Economic and social aspects in ancient writings

3

Epig 671

Old Arabic and its early evidence

3

Epig 681

Special topics in ancient writings

3

 

  1. Writing a master’s thesis and succeeding in its discussion exam, for which 9 credit hours are assigned. The thesis courses appear for registration purposes as follows:

Course No.

Course Title

Credit Hours

Epig 699A

Thesis

0

Epig 699B

Thesis

3

Epig 699C

Thesis

6

Epig 699D

Thesis

9

 

Description of Courses

 

Epig. 401 Biblical Hebrew

The course includes an introduction to the history of the Old Testament and the history Biblical Hebrew and its grammar, and shows its links with contemporary languages, and its nature in terms of being a religious language.

 

Epig. 402 Syriac

The course includes an introduction to this branch of Aramaic dialects, the most important texts written in it, and the role of Syriac texts in spreading Christianity and other knowledge in the ancient East.

 

Epig. 403 Ge'ez (Old Abyssinian)

The course includes an introduction to the regions, in which this Semitic language spread in the eastern part of Africa, especially what was known as Abyssinia, and its linguistic affiliation to the Semitic languages. The course tackles the script used to write Ge'ez and present an introduction to the Abyssinia ancient history. It will address the most important translations of the Bible into Ge’ez, which continued as an unspoken liturgical language in Ethiopia and Eritrea to this day.

 

Epig. 404 Introduction to Greek and Latin

This course includes an introduction into the history of these two languages, their grammars, the origins of the letters used for writing them, the periods in which these two languages ​​were used in the Levant and Palestine, the religious and political factors that led to their spread in those regions, and the most important inscriptions written in them in the Levant in general, and in Jordan in particular.

 

Epig. 610 Research methods in inscriptions

The course tackles approaches of solving scientific research problems, and ways of knowledge-based deduction and conclusions. The main tools for studying Ancient Eastern languages and writings, such as the basic publications of ancient writings, including periodicals, resources, databases and textual image materials thereof, will be presented. A special focus will be dedicated to the main grammatical sources of of the Ancient Eastern languages, their script, and onomasitcs.

 

Epig. 611 Literary genres of Ancient Eastern texts and writing materials

The course tackles the cultural shift caused by the emergence of the first urban centers in the Ancient East (Mesopotamia, Egypt, the Levant and the Arabian Peninsula) that led to the invention of writing in the fourth millennium BCE. This paved the way for laying the foundations of historiography, thus providing us with indispensable information for understanding the societies that lived in that geographical realm.

 

Epig. 612 Comparative Semitic Philology

The course includes an introduction to theories on the origins of the Semitic languages ​​and the relationships among them, as well as the theories related to their linguistics subgrouping.
######
§ Set task 1: According to the course listing, how many credit hours are assigned to writing the master's thesis?
The records are unrelated to the course listing.
######
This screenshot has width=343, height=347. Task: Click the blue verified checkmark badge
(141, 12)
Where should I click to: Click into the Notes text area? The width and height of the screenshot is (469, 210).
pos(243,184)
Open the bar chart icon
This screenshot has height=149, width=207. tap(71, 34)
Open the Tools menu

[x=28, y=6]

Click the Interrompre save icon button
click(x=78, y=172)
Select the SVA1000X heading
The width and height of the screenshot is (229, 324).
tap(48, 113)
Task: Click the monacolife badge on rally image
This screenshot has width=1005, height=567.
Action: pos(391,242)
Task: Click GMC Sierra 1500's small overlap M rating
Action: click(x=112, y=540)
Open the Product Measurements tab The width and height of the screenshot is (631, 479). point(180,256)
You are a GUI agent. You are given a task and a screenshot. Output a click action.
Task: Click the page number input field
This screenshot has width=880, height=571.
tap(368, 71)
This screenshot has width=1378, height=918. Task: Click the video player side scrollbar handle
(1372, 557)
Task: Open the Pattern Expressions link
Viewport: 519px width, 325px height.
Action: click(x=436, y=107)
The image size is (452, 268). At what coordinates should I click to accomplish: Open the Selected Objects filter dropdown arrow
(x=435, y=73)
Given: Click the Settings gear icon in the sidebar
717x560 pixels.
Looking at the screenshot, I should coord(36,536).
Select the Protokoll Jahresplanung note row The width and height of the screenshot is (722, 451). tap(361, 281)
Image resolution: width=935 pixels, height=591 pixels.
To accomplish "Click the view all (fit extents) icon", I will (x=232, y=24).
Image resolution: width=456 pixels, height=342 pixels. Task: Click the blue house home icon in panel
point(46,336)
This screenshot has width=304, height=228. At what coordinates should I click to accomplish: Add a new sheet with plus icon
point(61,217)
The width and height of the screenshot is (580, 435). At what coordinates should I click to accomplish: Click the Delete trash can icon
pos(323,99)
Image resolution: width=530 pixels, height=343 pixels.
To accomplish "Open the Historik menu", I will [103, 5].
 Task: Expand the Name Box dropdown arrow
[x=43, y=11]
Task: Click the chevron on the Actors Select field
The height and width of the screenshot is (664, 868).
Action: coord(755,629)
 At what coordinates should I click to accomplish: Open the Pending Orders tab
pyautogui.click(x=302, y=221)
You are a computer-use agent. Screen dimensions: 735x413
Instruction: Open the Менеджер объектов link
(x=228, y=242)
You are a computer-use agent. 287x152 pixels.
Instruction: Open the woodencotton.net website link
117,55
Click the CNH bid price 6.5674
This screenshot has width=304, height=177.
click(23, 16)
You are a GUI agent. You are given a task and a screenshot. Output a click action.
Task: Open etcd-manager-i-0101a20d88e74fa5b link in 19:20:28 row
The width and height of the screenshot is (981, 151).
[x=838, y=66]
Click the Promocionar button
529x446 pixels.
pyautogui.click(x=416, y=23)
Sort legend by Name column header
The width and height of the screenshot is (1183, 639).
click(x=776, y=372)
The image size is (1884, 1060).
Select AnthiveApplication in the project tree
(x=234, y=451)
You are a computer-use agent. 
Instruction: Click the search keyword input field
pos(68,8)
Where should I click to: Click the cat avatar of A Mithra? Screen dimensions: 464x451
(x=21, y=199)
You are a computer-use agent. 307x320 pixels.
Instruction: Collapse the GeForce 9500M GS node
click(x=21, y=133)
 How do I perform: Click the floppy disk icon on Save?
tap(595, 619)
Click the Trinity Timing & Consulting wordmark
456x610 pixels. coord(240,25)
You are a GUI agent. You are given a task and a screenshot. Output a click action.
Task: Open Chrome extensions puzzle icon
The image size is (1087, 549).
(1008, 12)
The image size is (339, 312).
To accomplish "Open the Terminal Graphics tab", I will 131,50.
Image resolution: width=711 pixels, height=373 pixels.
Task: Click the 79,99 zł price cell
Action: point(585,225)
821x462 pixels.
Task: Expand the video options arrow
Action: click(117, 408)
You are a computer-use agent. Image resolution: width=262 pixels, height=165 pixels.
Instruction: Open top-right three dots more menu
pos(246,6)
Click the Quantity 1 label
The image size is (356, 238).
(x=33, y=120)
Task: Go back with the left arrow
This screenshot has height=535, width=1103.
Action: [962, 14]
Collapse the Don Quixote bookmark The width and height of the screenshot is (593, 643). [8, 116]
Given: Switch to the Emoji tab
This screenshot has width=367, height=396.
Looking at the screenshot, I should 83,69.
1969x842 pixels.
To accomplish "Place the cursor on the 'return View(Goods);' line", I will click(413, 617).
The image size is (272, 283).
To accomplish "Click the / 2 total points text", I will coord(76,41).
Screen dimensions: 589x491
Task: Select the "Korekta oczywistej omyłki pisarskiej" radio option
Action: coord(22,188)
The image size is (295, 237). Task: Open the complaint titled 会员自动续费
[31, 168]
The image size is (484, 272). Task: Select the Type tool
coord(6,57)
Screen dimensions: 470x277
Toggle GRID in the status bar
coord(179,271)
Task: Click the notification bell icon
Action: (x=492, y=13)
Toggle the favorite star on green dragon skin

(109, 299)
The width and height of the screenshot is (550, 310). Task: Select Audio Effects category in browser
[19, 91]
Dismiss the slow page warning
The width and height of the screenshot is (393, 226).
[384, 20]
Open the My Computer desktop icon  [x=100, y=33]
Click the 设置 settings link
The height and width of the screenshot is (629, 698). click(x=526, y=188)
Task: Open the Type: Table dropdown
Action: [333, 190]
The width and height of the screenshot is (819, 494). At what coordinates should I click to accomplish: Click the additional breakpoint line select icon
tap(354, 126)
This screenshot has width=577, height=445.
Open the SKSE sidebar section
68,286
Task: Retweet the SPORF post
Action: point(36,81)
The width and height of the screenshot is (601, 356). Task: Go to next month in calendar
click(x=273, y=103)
######
§ Set task 2: Count the lines of the records that contain the string "text", treating uppercase and lowercase as different, and give only the number.

§ Expected answer 1: Nine credit hours.

§ Expected answer 2: 2